§ **REQUIRED WORK**
The number of lines containing the word "computer" is all you should give; count them in the records below.

Dataset entries:
--- START ---
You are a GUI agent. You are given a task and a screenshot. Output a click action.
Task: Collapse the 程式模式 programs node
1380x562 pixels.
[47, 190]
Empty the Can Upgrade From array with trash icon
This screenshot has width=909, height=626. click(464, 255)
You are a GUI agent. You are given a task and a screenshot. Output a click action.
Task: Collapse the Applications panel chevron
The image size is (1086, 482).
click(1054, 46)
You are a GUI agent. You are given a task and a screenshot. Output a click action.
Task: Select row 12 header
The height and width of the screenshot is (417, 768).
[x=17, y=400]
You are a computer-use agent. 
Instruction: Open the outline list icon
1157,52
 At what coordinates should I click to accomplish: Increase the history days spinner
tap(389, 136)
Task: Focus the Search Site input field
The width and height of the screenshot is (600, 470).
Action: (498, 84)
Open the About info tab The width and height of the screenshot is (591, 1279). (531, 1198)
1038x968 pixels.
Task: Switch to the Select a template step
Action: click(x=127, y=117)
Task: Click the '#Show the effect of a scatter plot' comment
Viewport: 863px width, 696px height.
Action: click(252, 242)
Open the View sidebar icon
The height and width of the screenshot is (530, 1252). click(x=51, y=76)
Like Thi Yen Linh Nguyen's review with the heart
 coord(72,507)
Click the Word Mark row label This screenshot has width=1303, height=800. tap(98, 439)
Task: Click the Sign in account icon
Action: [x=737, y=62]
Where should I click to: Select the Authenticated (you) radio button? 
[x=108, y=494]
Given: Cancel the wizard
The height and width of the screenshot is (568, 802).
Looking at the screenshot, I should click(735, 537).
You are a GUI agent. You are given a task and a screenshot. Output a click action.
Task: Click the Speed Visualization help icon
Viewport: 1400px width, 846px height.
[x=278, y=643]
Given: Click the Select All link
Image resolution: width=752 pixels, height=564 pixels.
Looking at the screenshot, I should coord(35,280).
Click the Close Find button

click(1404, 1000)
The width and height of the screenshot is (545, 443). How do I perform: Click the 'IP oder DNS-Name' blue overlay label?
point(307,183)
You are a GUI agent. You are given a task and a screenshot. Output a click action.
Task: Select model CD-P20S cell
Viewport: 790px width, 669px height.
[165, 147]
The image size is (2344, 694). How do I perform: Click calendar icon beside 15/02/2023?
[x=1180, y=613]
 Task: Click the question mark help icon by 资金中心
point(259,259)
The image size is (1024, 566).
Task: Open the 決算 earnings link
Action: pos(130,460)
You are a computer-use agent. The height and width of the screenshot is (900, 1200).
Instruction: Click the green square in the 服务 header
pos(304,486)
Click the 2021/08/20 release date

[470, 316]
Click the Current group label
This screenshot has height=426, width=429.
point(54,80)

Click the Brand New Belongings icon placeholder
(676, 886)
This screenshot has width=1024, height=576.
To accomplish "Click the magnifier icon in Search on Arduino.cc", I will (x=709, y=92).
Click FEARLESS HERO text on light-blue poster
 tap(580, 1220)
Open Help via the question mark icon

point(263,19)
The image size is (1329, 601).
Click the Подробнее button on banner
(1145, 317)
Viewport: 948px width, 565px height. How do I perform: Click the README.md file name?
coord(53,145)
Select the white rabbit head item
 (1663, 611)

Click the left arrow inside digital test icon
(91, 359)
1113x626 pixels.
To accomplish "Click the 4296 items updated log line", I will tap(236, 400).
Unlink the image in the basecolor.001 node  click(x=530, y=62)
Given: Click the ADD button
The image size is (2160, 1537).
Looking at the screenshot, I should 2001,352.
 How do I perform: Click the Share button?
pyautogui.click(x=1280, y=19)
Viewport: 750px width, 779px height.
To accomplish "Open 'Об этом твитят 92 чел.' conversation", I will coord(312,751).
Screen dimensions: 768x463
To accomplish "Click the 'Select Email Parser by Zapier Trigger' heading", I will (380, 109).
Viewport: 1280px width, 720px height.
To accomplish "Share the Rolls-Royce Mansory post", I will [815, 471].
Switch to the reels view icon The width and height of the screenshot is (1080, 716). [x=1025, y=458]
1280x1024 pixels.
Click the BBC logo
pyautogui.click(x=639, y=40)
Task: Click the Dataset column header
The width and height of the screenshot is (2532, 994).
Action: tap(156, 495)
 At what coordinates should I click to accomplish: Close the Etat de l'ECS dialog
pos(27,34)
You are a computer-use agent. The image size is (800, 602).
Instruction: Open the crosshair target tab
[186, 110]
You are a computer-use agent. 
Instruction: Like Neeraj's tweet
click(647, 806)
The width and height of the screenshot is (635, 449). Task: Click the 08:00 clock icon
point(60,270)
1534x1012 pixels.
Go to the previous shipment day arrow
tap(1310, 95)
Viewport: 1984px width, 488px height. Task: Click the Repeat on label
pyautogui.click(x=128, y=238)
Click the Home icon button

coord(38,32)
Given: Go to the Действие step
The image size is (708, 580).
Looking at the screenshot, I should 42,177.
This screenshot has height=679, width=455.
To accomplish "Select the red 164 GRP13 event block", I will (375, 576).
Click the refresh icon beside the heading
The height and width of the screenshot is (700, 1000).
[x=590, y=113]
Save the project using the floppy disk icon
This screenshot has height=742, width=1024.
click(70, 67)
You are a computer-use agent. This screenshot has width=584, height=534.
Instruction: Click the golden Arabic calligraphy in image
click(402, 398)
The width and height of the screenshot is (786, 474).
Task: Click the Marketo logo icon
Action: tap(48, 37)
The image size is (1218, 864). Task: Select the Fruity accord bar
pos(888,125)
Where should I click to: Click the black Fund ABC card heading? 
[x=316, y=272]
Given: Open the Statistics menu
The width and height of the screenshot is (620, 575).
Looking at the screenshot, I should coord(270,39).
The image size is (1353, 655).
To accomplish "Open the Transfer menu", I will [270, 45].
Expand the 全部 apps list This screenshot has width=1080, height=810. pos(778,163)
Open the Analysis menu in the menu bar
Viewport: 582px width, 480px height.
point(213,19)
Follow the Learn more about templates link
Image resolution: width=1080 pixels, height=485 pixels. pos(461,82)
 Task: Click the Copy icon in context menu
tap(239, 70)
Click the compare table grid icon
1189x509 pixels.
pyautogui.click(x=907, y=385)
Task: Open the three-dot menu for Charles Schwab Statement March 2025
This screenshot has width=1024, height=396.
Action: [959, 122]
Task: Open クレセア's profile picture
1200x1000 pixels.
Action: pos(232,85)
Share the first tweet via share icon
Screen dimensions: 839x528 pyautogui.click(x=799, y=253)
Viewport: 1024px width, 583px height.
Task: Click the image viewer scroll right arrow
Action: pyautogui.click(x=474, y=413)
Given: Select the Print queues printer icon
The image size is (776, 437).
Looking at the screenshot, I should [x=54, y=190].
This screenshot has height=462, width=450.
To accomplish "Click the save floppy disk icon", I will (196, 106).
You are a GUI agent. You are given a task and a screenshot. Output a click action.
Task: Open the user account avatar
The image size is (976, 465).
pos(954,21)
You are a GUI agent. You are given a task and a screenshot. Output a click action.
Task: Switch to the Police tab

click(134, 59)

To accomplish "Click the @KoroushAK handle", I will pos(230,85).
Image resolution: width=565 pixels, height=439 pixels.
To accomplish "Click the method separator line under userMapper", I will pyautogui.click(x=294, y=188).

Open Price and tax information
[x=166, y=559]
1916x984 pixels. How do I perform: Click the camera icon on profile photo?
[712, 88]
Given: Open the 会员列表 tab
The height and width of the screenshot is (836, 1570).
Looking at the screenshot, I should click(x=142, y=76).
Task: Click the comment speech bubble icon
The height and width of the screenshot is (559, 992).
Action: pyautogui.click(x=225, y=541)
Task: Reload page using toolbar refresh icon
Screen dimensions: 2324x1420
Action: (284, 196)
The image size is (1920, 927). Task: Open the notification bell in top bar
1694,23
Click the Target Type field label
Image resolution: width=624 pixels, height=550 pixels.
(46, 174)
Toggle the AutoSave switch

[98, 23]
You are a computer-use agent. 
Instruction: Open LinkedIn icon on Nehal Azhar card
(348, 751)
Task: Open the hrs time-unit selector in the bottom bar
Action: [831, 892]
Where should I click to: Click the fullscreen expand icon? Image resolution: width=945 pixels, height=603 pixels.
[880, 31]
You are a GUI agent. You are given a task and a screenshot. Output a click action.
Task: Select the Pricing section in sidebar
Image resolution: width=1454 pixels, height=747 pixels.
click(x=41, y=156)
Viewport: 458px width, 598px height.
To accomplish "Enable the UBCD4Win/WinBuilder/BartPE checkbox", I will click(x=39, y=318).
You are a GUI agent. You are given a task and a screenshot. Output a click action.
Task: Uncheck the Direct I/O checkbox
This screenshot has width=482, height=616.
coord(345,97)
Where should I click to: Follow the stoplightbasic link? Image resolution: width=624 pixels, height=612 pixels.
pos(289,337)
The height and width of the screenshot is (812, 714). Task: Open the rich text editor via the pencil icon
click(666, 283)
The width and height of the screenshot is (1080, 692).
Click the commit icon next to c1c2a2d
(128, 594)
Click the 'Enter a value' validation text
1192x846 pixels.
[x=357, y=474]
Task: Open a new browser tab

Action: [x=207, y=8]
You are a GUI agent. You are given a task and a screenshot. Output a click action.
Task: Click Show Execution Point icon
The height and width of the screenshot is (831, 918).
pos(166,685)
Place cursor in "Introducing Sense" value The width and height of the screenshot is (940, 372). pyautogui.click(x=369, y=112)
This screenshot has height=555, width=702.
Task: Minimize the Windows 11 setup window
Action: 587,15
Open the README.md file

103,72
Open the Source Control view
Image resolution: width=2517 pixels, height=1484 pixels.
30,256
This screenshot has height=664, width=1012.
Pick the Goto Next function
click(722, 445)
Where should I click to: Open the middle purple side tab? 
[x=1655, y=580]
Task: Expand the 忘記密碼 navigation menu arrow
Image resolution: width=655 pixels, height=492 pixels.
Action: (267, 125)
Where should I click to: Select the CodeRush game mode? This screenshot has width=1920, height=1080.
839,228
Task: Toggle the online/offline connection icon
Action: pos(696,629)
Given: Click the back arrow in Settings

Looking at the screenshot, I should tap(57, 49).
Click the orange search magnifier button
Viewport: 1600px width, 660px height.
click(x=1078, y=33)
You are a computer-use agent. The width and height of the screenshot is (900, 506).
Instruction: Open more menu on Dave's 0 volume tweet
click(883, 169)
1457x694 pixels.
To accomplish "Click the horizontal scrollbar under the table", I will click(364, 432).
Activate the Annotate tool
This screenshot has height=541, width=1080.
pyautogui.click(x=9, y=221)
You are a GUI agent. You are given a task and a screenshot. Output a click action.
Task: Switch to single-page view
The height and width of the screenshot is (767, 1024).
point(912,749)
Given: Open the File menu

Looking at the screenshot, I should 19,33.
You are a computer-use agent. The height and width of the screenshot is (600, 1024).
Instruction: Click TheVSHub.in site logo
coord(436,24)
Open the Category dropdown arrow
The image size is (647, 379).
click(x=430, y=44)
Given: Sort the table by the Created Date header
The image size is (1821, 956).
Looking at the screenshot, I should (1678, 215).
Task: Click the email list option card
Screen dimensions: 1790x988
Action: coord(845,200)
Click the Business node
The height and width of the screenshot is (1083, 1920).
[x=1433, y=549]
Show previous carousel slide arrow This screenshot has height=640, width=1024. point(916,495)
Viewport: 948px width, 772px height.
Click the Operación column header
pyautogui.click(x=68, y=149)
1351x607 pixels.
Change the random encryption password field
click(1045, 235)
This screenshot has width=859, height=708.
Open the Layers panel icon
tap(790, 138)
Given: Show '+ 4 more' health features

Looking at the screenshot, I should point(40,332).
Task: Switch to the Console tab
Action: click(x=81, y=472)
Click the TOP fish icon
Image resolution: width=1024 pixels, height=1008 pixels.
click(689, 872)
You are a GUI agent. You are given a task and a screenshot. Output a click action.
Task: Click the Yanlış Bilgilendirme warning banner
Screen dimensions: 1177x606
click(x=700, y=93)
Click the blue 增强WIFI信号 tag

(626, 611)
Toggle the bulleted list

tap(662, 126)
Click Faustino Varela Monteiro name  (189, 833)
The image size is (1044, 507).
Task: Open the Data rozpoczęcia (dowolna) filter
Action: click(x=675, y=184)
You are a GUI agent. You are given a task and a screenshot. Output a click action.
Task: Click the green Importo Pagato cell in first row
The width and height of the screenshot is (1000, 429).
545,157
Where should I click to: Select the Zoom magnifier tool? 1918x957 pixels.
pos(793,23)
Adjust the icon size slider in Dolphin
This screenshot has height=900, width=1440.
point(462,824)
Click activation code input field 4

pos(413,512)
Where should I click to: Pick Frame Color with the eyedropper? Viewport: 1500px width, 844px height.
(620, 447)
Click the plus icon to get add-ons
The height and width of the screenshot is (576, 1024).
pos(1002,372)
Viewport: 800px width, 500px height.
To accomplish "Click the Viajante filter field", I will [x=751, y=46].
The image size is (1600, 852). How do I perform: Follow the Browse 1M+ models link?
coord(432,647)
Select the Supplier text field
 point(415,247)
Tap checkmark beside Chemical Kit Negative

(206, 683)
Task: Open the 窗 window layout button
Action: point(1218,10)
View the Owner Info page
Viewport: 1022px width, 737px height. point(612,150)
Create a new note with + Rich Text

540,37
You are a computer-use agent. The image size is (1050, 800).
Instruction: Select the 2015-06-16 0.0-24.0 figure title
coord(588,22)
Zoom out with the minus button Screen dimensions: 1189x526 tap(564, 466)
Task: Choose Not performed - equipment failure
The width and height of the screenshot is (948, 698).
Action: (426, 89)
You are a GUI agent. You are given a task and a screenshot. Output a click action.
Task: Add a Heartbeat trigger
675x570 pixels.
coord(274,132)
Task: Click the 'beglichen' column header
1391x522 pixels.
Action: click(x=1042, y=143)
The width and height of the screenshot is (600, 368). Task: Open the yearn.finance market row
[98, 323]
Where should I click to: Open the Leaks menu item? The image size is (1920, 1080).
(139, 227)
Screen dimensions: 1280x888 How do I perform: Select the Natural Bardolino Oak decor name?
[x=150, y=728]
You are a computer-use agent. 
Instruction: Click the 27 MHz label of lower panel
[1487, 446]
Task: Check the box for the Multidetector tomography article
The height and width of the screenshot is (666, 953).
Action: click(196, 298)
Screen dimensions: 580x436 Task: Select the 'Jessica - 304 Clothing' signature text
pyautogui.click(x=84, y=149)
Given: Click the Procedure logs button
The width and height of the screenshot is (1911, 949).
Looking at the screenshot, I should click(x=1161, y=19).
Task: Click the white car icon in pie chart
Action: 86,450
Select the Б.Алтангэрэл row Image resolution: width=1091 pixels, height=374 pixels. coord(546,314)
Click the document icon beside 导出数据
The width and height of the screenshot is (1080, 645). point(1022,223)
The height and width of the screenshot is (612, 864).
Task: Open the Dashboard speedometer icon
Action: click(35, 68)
--- END ---
§ **FINISHED TASK**
10